__STORED ROWS__:

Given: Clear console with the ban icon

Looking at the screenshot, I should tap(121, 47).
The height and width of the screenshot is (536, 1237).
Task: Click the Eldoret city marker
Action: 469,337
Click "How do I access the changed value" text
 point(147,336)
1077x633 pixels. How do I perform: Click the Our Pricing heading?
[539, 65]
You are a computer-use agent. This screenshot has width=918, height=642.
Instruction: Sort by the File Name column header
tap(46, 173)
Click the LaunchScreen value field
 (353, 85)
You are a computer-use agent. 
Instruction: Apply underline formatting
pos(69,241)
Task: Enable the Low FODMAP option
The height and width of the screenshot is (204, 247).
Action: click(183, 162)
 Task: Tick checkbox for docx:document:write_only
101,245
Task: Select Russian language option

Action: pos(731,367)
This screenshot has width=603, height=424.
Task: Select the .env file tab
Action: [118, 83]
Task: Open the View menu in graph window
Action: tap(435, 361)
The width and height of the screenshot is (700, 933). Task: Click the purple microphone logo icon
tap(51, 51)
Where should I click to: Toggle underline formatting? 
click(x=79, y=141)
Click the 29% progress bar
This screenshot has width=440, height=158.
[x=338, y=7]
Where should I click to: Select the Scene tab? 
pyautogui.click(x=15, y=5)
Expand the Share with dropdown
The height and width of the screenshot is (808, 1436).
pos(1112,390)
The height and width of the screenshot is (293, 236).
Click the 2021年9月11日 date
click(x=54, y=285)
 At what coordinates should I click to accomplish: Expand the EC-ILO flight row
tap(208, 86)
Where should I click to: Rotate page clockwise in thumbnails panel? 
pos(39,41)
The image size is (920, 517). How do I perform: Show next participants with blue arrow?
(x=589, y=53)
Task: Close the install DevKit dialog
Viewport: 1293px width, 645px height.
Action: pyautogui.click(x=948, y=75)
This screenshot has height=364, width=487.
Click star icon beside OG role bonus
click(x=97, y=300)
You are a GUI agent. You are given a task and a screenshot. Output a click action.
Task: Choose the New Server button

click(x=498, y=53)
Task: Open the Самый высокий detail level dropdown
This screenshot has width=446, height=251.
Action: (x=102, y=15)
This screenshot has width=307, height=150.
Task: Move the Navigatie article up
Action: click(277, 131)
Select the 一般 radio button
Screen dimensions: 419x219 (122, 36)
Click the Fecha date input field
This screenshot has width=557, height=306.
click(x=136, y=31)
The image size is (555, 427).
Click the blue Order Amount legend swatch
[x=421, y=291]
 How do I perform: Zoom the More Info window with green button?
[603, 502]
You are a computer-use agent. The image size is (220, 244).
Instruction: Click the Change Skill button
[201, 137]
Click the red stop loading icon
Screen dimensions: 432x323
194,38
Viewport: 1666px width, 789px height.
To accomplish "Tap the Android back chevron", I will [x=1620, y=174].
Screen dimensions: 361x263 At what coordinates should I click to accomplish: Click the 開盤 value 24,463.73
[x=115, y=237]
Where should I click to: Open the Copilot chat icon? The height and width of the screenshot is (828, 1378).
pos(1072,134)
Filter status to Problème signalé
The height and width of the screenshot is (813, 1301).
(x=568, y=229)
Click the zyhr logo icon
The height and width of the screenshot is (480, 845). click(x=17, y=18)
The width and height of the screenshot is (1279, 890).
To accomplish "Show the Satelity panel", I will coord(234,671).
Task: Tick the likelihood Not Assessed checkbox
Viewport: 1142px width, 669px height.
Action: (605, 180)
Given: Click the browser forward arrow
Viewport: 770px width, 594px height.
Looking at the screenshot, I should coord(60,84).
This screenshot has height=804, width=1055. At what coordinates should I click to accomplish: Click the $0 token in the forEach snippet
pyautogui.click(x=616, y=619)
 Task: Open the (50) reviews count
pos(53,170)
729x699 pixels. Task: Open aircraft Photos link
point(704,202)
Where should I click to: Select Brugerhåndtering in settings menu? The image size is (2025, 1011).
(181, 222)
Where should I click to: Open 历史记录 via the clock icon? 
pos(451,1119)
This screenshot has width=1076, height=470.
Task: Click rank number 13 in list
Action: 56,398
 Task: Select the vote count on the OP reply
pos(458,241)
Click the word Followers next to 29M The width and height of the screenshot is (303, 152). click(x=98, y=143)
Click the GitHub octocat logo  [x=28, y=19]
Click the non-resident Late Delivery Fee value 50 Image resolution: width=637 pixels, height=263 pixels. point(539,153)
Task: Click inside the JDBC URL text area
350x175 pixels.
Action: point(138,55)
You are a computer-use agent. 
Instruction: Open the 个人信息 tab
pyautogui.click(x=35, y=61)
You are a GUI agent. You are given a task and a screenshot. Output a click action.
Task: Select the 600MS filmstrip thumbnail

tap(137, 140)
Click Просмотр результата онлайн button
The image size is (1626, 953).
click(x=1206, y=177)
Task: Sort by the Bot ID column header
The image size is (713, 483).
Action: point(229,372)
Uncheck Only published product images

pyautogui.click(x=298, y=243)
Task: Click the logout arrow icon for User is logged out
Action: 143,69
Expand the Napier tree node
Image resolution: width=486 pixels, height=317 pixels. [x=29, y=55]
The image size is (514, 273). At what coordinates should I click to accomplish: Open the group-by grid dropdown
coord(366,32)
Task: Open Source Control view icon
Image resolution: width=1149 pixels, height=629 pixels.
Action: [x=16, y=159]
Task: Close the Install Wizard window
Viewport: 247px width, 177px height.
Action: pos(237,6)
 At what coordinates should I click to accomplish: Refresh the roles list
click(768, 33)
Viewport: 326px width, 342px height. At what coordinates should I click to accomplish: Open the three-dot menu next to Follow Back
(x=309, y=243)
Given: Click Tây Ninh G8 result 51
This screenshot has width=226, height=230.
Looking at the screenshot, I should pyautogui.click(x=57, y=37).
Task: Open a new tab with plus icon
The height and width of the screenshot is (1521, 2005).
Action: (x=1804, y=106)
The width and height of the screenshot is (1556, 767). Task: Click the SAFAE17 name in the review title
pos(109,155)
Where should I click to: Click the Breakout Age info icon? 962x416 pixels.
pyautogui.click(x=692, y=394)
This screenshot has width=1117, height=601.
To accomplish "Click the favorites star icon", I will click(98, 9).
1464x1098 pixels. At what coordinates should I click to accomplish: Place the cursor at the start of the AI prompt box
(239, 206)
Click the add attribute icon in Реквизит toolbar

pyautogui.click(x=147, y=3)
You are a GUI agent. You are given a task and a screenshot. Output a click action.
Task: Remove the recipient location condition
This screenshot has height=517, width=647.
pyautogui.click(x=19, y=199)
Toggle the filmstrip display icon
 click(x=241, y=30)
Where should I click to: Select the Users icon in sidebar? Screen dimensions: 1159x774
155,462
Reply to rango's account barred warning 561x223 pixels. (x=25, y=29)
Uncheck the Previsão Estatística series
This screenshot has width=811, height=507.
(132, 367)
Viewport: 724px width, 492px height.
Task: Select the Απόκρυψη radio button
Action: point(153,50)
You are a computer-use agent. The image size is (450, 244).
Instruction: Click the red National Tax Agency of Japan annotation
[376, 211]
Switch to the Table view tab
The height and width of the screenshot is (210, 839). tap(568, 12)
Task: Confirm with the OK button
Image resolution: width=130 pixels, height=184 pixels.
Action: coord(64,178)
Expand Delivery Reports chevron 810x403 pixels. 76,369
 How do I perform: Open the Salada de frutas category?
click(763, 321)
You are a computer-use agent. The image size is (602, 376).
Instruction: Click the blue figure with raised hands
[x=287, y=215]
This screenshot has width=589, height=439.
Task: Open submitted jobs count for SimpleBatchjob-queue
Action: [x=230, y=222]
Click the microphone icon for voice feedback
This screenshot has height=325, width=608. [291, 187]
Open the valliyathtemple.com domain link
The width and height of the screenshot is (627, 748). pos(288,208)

__TASK__: Copy out the stretch of entries from the line containing "This screenshot has width=1117, height=601." through the line containing "pyautogui.click(x=147, y=3)", both included, word for word.

__WRITTEN SOLUTION__:
This screenshot has width=1117, height=601.
To accomplish "Click the favorites star icon", I will click(98, 9).
1464x1098 pixels. At what coordinates should I click to accomplish: Place the cursor at the start of the AI prompt box
(239, 206)
Click the add attribute icon in Реквизит toolbar

pyautogui.click(x=147, y=3)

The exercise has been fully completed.